Son auteur suédois, Jens Liljestrand, n’est pas pompier, mais plutôt critique littéraire, rédacteur en chef culture et auteur réputé de livres documentaires. Déjà traduit dans 22 pays, Et la forêt brûlera sous nos pas (Éditions Autrement) a débarqué dans nos librairies le 24 août… Avec les incendies de forêt qui ont ravagé l’Europe cet été, on pouvait donc difficilement imaginer un contexte plus « propice » à son lancement.
Mégafeux et méga humains en fait…
Jens Liljestrand place ses personnages dans un avenir proche où le réchauffement climatique a déjà transformé les étés en étouffoirs, même en Scandinavie. Une dystopie climatique qui a un goût amer de prévision météo. Face aux gigantesques feux qui se déclarent au début du livre et qui transforment une partie de la Suède en véritable zone de guerre, comment réagir ? Chacune des quatre parties du livre nous entraîne dans la tête d’un des personnages. Loin d’être héroïques, ils sont emmêlés dans leurs préoccupations sexo-sentimentales, leur e-réputation dérisoire, leurs bassesses ordinaires et une angoisse totalement imprévue à leur planning. Ils se démènent comme ils peuvent avec un système de secours qui rame et un chaos auquel ils n’ont jamais été confrontés.
N’attendez donc pas une grande épopée climatique qui se termine bien et qui révèle le meilleur de personnages auxquels vous aurez longtemps envie de vous identifier.

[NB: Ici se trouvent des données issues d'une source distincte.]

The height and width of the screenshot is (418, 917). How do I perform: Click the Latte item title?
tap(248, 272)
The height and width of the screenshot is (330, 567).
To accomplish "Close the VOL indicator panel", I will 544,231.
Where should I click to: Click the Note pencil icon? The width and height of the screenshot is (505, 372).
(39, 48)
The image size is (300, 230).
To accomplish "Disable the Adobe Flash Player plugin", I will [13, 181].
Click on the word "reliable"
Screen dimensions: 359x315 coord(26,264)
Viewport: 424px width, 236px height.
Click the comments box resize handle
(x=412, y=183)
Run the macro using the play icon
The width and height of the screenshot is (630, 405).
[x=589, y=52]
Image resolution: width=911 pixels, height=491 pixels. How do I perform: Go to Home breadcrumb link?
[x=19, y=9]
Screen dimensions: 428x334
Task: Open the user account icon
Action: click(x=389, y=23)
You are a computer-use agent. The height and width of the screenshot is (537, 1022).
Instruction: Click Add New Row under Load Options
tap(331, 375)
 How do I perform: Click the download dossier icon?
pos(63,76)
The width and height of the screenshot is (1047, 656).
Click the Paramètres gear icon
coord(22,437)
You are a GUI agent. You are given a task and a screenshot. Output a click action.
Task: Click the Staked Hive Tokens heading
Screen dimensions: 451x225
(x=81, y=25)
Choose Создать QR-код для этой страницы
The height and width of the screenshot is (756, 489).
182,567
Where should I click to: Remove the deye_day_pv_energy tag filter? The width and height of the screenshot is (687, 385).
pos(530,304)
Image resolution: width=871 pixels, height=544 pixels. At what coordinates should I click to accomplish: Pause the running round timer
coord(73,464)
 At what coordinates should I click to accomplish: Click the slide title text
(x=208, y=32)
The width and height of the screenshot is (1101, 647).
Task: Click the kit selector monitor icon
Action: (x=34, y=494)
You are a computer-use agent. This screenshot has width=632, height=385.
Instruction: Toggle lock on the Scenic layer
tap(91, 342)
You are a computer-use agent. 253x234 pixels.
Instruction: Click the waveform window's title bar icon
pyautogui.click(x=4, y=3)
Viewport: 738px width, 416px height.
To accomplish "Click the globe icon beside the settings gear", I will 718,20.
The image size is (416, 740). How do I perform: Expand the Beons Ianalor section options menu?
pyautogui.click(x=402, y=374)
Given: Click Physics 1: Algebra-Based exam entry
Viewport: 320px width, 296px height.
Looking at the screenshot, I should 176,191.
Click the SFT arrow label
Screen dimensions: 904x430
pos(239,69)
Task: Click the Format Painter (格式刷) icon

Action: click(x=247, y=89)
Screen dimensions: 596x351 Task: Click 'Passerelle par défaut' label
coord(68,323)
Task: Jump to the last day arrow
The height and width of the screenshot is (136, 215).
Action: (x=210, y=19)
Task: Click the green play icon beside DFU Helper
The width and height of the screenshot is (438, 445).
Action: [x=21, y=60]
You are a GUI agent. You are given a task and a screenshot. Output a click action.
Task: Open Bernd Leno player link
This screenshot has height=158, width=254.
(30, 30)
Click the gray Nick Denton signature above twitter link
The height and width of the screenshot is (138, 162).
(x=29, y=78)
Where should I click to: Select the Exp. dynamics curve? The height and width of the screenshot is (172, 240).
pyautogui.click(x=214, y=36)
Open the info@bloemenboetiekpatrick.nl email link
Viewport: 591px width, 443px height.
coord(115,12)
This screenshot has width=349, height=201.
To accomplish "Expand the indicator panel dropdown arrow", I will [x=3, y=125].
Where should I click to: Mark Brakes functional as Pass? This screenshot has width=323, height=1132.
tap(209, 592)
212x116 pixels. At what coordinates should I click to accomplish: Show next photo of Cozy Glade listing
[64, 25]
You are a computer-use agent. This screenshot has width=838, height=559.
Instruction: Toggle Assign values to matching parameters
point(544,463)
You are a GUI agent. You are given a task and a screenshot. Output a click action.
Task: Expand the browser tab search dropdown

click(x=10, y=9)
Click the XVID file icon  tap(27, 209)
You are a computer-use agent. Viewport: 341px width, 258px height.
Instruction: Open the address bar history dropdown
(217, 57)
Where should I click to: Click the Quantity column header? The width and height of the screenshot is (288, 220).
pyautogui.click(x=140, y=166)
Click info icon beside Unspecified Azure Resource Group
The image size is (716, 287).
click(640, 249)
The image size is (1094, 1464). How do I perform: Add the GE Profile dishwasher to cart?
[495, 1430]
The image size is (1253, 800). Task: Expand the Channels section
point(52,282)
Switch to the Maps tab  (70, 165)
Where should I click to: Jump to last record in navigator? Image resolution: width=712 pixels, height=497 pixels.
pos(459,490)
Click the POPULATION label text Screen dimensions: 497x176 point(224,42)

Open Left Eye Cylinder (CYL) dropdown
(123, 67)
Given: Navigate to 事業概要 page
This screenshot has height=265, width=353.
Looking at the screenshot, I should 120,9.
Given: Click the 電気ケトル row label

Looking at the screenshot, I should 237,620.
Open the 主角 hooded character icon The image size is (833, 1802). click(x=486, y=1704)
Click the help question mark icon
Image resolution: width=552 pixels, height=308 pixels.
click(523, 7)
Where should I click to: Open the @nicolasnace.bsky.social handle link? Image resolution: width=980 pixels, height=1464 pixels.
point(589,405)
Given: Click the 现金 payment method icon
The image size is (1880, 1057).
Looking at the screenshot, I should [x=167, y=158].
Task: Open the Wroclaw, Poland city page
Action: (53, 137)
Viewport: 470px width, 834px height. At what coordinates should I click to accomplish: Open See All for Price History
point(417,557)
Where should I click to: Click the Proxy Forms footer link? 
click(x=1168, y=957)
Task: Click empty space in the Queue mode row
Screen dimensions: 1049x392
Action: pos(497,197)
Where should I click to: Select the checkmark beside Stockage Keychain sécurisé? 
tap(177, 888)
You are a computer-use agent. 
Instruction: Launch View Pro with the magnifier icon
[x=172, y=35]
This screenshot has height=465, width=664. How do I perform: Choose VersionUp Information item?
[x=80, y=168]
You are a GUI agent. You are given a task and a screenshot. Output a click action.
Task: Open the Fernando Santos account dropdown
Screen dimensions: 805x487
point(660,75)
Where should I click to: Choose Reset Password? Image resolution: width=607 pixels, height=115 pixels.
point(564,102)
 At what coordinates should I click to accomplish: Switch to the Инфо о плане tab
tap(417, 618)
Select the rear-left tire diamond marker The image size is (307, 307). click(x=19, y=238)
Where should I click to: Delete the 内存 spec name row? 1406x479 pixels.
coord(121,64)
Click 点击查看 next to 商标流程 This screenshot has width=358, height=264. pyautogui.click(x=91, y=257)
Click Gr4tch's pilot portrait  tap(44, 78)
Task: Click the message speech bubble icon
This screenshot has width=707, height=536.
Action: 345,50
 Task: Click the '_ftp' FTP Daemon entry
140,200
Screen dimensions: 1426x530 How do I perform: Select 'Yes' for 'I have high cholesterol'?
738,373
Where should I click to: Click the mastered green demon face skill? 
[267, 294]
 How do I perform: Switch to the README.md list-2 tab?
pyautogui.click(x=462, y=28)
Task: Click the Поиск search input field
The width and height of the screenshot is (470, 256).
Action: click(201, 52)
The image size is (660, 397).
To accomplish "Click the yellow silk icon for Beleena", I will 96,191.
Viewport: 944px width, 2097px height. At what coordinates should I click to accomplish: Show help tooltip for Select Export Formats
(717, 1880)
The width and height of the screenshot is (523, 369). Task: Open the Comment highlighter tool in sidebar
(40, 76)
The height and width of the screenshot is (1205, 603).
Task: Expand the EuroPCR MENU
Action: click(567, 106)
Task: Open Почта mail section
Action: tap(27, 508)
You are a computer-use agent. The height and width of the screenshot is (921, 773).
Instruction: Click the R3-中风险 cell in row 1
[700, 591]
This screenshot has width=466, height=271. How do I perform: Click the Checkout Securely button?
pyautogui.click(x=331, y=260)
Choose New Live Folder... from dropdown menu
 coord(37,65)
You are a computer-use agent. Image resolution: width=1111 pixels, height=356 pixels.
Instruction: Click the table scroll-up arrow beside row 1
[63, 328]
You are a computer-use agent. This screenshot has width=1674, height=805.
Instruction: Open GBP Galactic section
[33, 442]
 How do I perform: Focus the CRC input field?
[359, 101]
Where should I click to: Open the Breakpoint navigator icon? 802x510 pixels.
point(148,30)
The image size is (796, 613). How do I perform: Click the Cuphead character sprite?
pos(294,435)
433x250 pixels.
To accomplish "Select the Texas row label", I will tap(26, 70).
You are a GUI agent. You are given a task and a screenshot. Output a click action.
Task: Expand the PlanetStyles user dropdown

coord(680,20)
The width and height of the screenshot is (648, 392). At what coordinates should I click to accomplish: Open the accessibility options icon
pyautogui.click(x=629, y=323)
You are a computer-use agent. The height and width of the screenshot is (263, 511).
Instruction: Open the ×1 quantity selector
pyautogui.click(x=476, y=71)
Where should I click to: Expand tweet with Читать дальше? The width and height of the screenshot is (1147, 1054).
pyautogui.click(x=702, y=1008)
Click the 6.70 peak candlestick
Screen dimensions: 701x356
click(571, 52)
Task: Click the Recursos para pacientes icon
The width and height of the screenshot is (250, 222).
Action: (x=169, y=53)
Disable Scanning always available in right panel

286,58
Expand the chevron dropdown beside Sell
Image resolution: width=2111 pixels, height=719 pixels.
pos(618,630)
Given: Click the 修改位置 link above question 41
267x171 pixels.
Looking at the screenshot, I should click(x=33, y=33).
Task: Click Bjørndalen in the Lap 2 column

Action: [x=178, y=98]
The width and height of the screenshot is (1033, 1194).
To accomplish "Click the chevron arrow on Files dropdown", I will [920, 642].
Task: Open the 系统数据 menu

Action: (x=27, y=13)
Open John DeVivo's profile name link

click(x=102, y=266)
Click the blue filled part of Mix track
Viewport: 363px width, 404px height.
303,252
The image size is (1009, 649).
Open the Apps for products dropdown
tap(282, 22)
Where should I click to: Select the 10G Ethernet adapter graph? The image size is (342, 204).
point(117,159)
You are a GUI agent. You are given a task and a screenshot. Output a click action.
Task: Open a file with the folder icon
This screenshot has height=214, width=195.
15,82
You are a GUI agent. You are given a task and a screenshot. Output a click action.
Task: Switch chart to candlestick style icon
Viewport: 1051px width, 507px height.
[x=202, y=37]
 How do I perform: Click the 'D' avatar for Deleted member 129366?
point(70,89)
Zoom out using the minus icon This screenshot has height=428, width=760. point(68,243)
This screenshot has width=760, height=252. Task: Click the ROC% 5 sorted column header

Pour mieux partager leur désarroi, Jens Liljestrand nous embarque plutôt dans le fatras des détails qui font paniquer ses personnages. Un style chaotique comme leur situation qui, je l’avoue, chahute la lecture.
Une fois à leur place, que ferions-nous ? Que resterait-il de nos beaux principes théoriques et de nos résolutions bien-pensantes ? Il y a sûrement une dose lucide de misanthropie chez l’auteur. Elle le pousse à ne pas idéaliser ce qu’il advient parfois de nous face à l’adversité.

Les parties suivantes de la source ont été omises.